The evening of that same day

I visited a beautiful friend of mine who is dying

from the same damn pink elephant of a cancer

that doubles as a pink monkey on my back.

I took her some groceries

But no apples.

She didn’t ask for any and I didn’t buy any.

Her husband said maybe some Lucky Charms.

So I brought the biggest damn box I could find, and some milk.

And since Valentine’s Day was around the corner—

Which feels very far away when your friend is dying—

I found a Dorie from Finding Nemo Pez dispenser—

Which seems like a funny Valentine—

But I never ever saw anyone keep on swimming

Like she kept on, keeping on swimming.

But I know how this story goes and I know she finds Nemo.

I’ve been taking my time

Eating mine

But my Pez dispenser is empty.

Oh, my heart.

This scar.

And this scar

Beneath the pink ribbon

Beneath this big c

(I copy”write” that shit)

I used to suck on a green apple Jolly Rancher

To keep me from the hurly burleys

From the tin taste when they accessed the port

To pour in the poison

—24 chemo cocktails

Damn, bartender.

Still…paying that big damn tab.

You’d think I hate green apple Jolly Ranchers by now

But I don’t.

They remind me I’m alive.

And that sometimes even when reality bites

It can be sweet.

And I’m thankful they “handled” the aftertaste”

Of accessing the port

Cuz that poison “handled” the cancer.

God damn cancer.

Where’s that gavel?

*******

My beautiful friend died at 8:04 yesterday morning.

Yesterday…

Today…

Tomorrow.

Reality

Really

Fucking

Bites.

I-can-barely-swallow-i-can-barely-breathe-i-feel-like-i-am-choking-on-this-damn-apple

I can try and spit it out all I want

—And I want

But there it is

Right here

on the floor next to me.

I can try and wipe away the bitter aftertaste

But I don’t have any sleeves.

And even if I did,

The spooge would be on my sleeve.

I’d still smell it.

I can try and step on it

Smash it into the ground

This same ground

But we’ve been there before

It stuck on my shoe

And all I did was make a little

Applesauce.

I can try to kick it.

Been there, done that

Made a mess.

And it’s going to take more than Bounty to wipe up this mess and put it

In the trashcan.

I wish it were that easy.

But fuck easy.

Fuck cancer.

If Dorie can find Nemo

Surely we can find a cure.

3 comments

  1. Anne Etges says:

    good, very very good.
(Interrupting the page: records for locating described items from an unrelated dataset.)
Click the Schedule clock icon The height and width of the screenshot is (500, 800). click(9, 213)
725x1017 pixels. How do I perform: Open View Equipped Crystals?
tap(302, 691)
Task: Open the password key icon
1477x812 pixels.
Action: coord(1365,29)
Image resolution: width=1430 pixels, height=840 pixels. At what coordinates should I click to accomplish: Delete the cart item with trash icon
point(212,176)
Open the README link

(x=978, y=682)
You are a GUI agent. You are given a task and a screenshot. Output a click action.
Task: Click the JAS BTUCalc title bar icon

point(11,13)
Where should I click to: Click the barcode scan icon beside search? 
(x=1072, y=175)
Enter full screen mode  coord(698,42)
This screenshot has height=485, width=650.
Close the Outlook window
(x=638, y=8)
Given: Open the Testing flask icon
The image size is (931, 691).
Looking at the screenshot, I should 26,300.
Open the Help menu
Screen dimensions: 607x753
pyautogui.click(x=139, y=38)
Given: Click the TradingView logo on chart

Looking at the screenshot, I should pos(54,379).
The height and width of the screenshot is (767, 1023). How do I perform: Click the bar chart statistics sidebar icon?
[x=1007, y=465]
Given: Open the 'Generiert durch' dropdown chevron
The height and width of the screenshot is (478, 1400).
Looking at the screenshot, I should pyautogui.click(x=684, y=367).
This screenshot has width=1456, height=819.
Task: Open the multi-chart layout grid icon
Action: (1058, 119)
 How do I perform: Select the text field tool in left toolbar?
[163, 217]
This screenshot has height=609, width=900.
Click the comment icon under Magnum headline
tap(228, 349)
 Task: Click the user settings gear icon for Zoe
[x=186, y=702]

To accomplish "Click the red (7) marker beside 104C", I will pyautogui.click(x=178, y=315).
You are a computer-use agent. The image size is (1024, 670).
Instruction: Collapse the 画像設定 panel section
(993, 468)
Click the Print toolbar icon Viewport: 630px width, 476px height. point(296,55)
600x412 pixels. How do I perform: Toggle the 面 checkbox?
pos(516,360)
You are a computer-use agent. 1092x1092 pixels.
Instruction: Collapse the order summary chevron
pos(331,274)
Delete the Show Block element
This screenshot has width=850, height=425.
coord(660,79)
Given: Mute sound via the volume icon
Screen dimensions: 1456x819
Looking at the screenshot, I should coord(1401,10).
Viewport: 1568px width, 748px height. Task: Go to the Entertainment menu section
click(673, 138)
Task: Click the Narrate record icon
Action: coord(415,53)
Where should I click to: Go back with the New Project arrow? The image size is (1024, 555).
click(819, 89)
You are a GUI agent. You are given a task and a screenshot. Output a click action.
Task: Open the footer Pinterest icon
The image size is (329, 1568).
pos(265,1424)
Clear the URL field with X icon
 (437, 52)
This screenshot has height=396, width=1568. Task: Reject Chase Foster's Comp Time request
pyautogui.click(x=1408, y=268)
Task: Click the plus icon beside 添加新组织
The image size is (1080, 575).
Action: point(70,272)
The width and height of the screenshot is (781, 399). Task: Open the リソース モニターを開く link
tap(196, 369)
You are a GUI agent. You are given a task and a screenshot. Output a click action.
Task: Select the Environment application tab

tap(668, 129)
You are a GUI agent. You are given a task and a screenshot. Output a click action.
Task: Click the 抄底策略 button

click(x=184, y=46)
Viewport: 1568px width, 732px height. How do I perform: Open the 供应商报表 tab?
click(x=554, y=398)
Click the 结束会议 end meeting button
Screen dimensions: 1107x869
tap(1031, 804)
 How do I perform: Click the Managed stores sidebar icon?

Well written, well spoken, Beautiful sentiment. All the right anger in all the right places. Thanks for your words. Some bit of comfort in the grief that is V’s passing.

  2. hgslg3838 says:

    Reblogged this on When the Going Getz Tough and commented:
    Wow I love this poem. I have been feeling the same way as I just found out my cousin’s Grandpa’s cancer is back and a friend, who has been fighting cancer, just found out his wife is now going to fight breast cancer. When will this end? Today is National Cancer Day but every day is Cancer Day to me and always will be because I can’t get away from it. I can’t escape it. It is around every corner. It is enough to drive one crazy if one lets it. Joules thank you for putting what all of us as survivors feel into words.